REQUEST:
Can you rewrite everything from the start of the material down to and including the line containing "will (318, 264).", requests and all, adding 119 to every coordinate in the answers?
--- START ---
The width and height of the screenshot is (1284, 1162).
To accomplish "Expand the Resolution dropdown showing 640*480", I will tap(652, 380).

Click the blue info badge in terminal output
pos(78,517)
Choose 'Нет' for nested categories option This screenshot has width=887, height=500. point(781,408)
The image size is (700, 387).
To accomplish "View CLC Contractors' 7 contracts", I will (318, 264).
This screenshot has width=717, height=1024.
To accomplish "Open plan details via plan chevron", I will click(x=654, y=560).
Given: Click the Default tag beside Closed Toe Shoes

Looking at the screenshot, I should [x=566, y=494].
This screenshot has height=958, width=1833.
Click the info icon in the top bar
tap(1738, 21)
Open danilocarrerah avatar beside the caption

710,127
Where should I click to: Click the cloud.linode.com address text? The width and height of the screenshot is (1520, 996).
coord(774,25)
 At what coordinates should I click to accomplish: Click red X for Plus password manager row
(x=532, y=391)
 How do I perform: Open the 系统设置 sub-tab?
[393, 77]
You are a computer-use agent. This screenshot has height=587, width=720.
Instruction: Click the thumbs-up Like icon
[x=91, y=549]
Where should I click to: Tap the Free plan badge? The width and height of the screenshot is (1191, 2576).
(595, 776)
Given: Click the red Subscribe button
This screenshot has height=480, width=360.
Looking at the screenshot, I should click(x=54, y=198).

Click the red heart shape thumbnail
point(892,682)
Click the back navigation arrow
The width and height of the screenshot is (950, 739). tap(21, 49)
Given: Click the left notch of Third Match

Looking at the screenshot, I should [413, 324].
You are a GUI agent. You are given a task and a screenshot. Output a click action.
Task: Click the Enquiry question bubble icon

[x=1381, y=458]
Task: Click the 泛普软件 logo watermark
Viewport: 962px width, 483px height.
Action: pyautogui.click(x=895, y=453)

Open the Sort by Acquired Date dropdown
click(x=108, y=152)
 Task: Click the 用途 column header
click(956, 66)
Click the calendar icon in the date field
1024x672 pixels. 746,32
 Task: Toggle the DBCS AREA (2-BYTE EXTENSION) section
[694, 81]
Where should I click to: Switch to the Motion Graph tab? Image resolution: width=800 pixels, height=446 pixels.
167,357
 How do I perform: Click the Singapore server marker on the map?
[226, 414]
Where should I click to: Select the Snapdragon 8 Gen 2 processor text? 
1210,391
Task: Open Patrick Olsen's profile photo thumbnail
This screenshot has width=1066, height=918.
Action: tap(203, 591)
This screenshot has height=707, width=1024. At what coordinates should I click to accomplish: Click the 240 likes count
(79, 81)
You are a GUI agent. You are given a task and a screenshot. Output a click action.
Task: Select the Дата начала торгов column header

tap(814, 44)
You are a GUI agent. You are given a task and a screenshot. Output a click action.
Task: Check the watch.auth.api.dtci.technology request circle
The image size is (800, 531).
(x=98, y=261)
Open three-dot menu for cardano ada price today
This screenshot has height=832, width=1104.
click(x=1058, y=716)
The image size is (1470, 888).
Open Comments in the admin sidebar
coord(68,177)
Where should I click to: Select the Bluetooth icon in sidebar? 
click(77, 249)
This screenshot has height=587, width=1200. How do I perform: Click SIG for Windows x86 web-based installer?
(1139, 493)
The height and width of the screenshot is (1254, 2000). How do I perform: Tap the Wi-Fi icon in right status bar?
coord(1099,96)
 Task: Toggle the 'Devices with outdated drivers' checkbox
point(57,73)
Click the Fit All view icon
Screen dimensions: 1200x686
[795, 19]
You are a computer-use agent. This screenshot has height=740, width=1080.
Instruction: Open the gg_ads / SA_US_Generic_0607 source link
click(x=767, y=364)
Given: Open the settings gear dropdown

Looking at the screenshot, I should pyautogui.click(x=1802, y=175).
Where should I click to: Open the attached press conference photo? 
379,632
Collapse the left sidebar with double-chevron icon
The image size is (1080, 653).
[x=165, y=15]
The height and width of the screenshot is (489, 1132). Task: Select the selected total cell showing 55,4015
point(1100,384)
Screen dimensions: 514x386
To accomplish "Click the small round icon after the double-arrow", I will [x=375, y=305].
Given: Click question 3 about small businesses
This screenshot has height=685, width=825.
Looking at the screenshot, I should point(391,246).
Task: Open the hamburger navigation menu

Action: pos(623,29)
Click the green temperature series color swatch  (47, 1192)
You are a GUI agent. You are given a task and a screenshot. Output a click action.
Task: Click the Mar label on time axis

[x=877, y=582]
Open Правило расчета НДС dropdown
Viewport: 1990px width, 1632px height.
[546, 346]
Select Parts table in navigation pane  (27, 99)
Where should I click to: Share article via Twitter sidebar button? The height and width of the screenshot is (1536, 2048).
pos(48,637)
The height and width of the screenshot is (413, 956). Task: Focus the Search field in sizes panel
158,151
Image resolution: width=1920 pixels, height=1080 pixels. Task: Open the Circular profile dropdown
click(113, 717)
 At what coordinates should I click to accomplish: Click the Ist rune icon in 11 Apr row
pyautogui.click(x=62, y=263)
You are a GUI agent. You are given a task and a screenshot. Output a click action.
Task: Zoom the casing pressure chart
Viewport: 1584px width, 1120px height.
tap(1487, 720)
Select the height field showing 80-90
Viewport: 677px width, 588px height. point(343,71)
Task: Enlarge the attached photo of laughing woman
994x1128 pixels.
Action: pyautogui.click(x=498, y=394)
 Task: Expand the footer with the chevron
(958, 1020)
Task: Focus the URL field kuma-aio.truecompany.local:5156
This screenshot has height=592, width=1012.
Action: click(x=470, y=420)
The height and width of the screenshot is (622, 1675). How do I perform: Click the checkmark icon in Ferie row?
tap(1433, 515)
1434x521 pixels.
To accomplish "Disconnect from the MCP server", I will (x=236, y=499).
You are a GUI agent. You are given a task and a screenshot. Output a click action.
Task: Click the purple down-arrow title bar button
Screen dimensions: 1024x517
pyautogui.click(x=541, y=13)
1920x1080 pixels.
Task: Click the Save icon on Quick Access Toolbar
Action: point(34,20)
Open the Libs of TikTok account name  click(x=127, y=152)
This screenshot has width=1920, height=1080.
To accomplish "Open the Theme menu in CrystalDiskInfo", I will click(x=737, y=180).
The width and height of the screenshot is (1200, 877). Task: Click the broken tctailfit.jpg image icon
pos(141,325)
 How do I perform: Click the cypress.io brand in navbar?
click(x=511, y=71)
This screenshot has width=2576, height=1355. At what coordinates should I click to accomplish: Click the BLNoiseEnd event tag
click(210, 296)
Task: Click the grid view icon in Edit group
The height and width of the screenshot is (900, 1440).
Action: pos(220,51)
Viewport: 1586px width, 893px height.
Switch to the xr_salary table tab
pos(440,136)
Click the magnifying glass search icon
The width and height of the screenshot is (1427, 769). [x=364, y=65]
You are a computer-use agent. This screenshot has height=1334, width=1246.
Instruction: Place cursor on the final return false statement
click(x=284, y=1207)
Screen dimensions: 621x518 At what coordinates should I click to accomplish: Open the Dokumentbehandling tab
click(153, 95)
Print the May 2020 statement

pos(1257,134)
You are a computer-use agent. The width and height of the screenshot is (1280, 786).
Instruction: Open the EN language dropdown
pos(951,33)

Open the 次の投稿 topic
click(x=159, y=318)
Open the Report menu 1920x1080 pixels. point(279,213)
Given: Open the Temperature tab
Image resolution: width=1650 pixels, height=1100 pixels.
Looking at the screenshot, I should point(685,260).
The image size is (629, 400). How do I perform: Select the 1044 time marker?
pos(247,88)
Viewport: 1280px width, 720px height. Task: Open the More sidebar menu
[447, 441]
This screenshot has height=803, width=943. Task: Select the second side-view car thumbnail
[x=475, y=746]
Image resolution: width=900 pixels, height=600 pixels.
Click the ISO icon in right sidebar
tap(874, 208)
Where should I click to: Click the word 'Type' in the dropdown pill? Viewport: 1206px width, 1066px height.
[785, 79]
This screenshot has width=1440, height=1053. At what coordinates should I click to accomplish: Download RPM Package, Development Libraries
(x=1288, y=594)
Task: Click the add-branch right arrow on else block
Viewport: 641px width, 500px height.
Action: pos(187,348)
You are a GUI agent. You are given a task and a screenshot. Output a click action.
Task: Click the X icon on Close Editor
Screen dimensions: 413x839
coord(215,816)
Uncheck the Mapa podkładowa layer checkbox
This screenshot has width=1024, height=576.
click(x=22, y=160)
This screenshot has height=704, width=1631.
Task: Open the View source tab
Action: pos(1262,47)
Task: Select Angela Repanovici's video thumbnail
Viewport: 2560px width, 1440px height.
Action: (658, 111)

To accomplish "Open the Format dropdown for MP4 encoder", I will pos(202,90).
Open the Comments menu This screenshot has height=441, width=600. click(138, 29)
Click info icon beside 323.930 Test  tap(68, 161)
--- END ---
RESULT:
The width and height of the screenshot is (1284, 1162).
To accomplish "Expand the Resolution dropdown showing 640*480", I will tap(771, 499).

Click the blue info badge in terminal output
pos(197,636)
Choose 'Нет' for nested categories option This screenshot has width=887, height=500. point(900,527)
The image size is (700, 387).
To accomplish "View CLC Contractors' 7 contracts", I will (437, 383).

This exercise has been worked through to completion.